• [Exercise description] Return every line from the one with "Uncheck the Right arm enabled checkbox" through the one with "Image resolution: width=463", inclusive, exactly as it appears below.
------------------------
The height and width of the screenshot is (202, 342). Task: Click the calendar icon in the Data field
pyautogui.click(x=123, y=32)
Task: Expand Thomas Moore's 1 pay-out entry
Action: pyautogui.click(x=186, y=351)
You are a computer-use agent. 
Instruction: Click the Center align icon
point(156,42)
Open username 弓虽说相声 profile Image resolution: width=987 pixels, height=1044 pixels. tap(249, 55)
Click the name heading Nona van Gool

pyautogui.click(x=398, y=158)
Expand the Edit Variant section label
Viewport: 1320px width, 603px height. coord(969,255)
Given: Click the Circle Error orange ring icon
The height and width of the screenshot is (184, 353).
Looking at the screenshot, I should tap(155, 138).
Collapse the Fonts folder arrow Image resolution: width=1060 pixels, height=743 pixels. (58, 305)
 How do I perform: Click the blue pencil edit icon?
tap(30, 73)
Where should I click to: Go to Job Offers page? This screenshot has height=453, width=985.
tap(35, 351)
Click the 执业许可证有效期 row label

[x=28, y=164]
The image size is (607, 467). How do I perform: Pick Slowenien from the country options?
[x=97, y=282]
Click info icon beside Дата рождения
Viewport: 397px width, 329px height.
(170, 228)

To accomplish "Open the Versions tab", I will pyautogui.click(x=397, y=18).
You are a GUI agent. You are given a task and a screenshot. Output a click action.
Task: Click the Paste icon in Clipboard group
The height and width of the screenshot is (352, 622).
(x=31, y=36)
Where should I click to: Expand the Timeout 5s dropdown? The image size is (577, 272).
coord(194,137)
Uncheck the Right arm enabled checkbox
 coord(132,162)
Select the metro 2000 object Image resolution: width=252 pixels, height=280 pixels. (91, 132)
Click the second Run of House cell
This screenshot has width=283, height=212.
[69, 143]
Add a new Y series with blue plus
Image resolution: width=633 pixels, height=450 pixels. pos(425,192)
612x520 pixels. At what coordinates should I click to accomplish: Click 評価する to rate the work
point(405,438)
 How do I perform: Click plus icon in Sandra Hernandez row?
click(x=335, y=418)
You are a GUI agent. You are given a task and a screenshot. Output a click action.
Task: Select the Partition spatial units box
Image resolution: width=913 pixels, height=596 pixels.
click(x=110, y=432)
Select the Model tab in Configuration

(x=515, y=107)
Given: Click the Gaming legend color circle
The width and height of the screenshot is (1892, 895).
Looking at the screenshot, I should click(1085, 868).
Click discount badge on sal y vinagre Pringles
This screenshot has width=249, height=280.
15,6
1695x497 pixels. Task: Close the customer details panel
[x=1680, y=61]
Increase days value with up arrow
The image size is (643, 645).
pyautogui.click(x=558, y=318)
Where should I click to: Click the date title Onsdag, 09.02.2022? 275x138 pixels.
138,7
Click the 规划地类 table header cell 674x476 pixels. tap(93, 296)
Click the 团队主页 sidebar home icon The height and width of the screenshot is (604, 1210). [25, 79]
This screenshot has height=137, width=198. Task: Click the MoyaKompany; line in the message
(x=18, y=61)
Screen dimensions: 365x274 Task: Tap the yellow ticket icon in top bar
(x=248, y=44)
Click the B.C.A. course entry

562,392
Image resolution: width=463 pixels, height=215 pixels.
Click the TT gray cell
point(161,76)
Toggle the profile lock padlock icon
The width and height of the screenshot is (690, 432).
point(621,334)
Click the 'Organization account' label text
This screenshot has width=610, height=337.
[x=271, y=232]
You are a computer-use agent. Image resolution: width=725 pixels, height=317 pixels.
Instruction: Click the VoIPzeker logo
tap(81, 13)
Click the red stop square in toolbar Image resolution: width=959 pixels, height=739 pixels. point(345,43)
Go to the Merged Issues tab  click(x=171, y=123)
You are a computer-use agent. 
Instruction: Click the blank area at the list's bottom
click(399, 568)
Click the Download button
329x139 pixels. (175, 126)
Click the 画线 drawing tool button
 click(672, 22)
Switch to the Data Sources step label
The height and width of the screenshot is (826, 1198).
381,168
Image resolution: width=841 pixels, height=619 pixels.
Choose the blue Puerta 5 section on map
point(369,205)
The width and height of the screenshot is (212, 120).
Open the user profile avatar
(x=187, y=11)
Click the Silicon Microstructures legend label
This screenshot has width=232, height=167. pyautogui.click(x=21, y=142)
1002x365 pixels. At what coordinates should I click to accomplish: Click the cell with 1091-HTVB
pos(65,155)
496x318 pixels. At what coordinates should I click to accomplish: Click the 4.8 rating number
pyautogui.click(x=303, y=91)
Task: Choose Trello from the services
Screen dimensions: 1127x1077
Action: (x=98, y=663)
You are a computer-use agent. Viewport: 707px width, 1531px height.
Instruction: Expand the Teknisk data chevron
------------------------
• [Written answer]
Uncheck the Right arm enabled checkbox
 coord(132,162)
Select the metro 2000 object Image resolution: width=252 pixels, height=280 pixels. (91, 132)
Click the second Run of House cell
This screenshot has width=283, height=212.
[69, 143]
Add a new Y series with blue plus
Image resolution: width=633 pixels, height=450 pixels. pos(425,192)
612x520 pixels. At what coordinates should I click to accomplish: Click 評価する to rate the work
point(405,438)
 How do I perform: Click plus icon in Sandra Hernandez row?
click(x=335, y=418)
You are a GUI agent. You are given a task and a screenshot. Output a click action.
Task: Select the Partition spatial units box
Image resolution: width=913 pixels, height=596 pixels.
click(x=110, y=432)
Select the Model tab in Configuration

(x=515, y=107)
Given: Click the Gaming legend color circle
The width and height of the screenshot is (1892, 895).
Looking at the screenshot, I should click(1085, 868).
Click discount badge on sal y vinagre Pringles
This screenshot has width=249, height=280.
15,6
1695x497 pixels. Task: Close the customer details panel
[x=1680, y=61]
Increase days value with up arrow
The image size is (643, 645).
pyautogui.click(x=558, y=318)
Where should I click to: Click the date title Onsdag, 09.02.2022? 275x138 pixels.
138,7
Click the 规划地类 table header cell 674x476 pixels. tap(93, 296)
Click the 团队主页 sidebar home icon The height and width of the screenshot is (604, 1210). [25, 79]
This screenshot has height=137, width=198. Task: Click the MoyaKompany; line in the message
(x=18, y=61)
Screen dimensions: 365x274 Task: Tap the yellow ticket icon in top bar
(x=248, y=44)
Click the B.C.A. course entry

562,392
Image resolution: width=463 pixels, height=215 pixels.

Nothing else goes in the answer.